We Were There When Jazz was Invented
Tuesday, January 24th, 2012 at 11:00 AM
Chan Centre for the Performing Arts
“Joy Harjo is a poet of music just as she is a poet of words.” —Paul Winter, Grammy award winning saxophonist
Joy Harjo, internationally-known poet, performer, writer, and saxophone player of the Mvskoke/Creek Nation, will be performing at the Chan Centre in an event called “We Were There When Jazz Was Invented.” This multi-format event will include a musical performance by Harjo and a question and answer session which will be moderated by freelance Aboriginal arts activist, promoter and radio producer, Elaine Bomberry.
This winter, Harjo is doing a residency at UBC’s First Nations Longhouse. During her residency Harjo will work with UBC faculty and students; perform her one-woman play, “Wings of Night Sky, Wings of Morning Light” and present a concert at the First Nations Longhouse. A renowned musician, Harjo has released four award-winning CDs and in 2009 won a Native American Music Award (NAMMY) for Best Female Artist of the Year for Winding Through the Milky Way.

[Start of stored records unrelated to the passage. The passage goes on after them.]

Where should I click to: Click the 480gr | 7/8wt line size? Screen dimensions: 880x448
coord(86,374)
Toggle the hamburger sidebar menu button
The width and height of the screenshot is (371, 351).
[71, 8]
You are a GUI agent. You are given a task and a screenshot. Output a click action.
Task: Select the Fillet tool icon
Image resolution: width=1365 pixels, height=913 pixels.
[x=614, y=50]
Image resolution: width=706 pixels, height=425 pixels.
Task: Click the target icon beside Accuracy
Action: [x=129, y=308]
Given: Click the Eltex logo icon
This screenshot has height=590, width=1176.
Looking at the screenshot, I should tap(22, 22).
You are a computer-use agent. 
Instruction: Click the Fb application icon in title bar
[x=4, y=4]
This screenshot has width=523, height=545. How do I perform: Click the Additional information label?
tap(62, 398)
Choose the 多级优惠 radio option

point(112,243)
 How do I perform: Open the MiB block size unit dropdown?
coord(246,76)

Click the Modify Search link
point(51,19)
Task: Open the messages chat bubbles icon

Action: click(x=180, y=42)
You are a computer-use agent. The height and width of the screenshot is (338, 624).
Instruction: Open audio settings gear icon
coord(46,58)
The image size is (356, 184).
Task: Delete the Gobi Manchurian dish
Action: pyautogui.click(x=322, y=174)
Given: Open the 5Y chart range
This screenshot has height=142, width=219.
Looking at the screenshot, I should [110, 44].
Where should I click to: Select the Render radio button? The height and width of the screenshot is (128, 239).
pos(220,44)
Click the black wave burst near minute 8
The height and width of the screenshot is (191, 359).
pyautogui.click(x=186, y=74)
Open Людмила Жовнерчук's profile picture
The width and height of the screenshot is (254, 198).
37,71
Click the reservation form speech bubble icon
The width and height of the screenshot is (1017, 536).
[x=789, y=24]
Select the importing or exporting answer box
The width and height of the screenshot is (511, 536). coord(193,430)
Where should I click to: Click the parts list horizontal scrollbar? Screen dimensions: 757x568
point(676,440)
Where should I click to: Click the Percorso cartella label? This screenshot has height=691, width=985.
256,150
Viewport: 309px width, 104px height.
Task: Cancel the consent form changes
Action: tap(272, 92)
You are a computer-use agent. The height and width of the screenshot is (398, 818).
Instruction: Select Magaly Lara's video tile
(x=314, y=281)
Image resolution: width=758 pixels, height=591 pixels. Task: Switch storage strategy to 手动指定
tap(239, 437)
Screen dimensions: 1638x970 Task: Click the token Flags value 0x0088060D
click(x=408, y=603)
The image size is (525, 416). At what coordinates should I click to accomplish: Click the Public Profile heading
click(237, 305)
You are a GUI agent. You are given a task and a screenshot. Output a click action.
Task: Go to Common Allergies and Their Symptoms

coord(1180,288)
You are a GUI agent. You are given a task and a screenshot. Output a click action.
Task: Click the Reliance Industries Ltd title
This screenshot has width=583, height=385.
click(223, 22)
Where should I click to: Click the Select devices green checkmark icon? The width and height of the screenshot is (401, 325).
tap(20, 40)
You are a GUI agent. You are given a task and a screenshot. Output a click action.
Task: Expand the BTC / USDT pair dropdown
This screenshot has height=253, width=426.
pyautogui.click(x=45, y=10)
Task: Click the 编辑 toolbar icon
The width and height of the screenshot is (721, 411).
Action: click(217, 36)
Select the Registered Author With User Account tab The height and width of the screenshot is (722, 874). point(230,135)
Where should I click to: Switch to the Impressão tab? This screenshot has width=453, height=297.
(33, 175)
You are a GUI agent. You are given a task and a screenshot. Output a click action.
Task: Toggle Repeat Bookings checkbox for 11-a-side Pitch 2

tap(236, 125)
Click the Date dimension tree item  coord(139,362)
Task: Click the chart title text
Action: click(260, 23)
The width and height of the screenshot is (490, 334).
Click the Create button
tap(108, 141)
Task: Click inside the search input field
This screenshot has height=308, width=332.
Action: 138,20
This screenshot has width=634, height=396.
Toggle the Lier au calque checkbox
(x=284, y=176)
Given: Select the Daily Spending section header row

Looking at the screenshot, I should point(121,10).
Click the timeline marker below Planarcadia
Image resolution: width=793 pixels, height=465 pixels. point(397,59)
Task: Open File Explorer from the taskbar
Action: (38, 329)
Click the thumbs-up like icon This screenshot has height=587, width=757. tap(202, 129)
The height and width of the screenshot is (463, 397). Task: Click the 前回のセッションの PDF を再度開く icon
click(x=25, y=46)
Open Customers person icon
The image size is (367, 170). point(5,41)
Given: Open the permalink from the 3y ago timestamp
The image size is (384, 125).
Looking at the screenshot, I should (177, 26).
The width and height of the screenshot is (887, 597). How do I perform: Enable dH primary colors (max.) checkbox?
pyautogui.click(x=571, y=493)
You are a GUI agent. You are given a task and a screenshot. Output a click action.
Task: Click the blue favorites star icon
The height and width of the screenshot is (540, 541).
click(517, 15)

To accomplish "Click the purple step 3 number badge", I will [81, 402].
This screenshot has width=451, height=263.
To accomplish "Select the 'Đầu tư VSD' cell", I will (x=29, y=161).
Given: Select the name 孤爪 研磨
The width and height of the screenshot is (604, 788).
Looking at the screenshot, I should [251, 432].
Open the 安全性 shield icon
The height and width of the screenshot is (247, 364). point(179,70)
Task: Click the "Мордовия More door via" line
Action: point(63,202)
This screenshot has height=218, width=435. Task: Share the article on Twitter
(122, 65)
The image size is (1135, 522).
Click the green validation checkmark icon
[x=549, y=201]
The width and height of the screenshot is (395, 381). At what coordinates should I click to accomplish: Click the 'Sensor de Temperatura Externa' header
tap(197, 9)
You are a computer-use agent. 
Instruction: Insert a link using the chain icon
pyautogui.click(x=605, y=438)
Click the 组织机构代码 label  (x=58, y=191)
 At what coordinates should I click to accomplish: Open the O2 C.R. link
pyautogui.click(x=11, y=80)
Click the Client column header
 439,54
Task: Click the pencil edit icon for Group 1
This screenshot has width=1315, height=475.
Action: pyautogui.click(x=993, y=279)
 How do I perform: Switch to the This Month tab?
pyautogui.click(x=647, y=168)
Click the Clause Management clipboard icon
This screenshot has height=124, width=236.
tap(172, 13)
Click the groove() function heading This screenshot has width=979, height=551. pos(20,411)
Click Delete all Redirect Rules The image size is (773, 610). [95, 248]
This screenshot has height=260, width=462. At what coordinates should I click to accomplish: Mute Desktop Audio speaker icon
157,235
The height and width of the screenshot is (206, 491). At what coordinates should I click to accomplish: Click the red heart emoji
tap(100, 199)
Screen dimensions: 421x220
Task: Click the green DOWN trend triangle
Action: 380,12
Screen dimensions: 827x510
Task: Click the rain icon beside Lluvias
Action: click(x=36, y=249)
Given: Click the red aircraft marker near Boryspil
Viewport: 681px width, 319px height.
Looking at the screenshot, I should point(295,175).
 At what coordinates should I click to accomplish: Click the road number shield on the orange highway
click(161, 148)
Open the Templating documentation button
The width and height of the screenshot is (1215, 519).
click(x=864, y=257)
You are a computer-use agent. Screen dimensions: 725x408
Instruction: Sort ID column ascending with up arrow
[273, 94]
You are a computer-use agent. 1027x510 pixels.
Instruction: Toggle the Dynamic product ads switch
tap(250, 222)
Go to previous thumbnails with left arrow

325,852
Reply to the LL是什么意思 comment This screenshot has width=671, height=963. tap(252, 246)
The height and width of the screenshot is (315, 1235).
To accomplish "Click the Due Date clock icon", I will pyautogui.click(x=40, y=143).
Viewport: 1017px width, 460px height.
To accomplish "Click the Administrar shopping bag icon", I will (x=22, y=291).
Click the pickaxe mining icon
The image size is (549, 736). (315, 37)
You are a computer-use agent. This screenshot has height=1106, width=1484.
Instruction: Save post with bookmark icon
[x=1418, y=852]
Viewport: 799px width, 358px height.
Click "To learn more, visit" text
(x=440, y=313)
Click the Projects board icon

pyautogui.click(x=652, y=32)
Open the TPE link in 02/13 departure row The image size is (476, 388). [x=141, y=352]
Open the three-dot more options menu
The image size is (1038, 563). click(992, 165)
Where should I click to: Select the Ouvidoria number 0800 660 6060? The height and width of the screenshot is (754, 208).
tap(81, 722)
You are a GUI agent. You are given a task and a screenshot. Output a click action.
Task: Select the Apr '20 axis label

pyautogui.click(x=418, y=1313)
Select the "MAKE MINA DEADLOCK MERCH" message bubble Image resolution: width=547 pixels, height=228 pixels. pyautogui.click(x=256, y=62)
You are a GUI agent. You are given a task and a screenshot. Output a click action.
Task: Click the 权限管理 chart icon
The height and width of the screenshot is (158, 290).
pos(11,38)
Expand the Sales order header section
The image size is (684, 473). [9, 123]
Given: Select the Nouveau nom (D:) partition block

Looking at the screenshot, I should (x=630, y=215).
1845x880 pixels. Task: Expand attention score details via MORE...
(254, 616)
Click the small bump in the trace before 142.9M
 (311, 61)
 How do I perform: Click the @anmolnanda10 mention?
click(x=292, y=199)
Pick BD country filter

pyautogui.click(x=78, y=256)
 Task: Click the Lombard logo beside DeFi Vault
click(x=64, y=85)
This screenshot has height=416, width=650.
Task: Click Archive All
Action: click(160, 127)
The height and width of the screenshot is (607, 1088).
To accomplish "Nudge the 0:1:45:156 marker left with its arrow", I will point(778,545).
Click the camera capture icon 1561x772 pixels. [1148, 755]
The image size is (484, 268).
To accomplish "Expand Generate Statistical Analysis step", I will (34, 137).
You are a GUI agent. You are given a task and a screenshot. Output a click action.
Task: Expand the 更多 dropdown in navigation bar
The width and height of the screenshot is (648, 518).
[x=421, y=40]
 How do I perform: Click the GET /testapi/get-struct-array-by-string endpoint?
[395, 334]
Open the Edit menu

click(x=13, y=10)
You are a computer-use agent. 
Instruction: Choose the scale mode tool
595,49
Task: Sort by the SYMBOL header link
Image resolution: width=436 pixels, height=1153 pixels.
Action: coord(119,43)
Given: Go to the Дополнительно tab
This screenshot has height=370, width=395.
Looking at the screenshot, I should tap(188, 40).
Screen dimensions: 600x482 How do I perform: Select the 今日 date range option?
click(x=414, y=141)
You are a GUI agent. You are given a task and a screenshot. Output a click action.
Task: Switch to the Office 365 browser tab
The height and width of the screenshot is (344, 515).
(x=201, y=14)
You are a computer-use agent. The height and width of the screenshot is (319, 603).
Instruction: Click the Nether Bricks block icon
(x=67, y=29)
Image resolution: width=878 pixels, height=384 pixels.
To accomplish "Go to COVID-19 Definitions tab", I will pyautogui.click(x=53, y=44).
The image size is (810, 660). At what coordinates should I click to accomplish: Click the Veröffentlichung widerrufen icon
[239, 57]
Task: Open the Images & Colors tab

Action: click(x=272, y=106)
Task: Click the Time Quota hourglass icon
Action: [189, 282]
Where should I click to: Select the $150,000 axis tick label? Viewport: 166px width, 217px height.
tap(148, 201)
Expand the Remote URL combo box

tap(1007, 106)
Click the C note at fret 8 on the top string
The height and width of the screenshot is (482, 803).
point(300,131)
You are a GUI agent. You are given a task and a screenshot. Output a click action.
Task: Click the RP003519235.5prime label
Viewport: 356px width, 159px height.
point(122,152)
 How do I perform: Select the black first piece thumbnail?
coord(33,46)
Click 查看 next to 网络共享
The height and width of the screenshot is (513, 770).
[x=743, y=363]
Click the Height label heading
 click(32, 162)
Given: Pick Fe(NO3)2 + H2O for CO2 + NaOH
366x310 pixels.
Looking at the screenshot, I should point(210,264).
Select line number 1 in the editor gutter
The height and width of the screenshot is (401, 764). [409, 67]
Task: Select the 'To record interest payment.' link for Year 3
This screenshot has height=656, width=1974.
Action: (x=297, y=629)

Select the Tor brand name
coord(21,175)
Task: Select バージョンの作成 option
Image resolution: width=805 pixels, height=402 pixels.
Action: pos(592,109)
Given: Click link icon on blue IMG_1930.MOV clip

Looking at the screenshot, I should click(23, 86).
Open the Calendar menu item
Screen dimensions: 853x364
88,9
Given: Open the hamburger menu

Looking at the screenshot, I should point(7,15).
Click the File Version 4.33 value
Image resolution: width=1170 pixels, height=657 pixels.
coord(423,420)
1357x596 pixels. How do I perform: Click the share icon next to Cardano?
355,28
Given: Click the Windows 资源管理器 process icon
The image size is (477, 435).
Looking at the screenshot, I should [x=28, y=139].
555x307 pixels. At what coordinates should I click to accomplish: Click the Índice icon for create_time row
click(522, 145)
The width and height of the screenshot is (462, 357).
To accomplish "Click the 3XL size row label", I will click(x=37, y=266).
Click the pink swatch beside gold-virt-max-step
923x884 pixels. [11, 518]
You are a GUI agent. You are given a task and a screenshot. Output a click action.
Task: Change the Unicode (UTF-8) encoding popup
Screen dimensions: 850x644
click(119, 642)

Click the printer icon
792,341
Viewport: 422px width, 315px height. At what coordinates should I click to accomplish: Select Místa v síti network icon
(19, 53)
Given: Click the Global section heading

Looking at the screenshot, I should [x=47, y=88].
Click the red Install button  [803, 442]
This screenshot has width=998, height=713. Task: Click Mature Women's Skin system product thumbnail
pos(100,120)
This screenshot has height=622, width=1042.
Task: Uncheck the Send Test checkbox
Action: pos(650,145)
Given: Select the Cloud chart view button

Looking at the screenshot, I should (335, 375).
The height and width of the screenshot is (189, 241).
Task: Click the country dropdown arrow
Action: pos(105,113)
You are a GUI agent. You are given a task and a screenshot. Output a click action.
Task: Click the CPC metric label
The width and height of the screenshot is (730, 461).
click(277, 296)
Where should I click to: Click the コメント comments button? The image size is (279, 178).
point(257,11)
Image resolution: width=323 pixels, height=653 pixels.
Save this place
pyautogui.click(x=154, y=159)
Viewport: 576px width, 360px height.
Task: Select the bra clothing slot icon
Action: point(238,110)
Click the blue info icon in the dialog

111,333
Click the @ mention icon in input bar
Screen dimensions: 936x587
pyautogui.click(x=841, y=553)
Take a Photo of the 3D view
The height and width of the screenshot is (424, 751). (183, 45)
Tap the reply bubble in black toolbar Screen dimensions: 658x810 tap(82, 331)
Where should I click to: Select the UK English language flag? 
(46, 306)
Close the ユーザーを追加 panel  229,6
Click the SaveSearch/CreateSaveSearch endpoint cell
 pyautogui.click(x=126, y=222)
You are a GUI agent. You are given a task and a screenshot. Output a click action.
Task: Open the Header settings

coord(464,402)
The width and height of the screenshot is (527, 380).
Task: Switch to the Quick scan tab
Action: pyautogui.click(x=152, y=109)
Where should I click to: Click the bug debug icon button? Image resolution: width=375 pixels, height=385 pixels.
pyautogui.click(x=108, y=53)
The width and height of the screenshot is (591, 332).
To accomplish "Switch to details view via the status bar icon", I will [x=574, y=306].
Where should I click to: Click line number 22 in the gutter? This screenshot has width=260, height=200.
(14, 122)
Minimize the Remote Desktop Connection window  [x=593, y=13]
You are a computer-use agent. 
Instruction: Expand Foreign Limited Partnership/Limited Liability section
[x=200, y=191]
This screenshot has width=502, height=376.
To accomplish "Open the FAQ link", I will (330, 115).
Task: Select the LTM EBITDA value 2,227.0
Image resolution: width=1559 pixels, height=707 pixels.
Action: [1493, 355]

Harjo’s seven books of poetry include How We Became Human: New and Selected Poems, The Woman Who Fell From the Sky, and She Had Some Horses, all published by W.W. Norton. Her poetry has garnered many awards including the New Mexico Governor’s Award for Excellence in the Arts and the Lifetime Achievement Award from the Native Writers Circle of the Americas.
She wrote the award-winning children’s book, The Good Luck Cat (Harcourt), and a young adult, coming-of-age-book, For A Girl Becoming, which won a Moonbeam Award and a Silver Medal from the Independent Publishers Awards. A memoir, Crazy Brave, is due out from W.W. Norton in 2012.
This event is free and open to the public.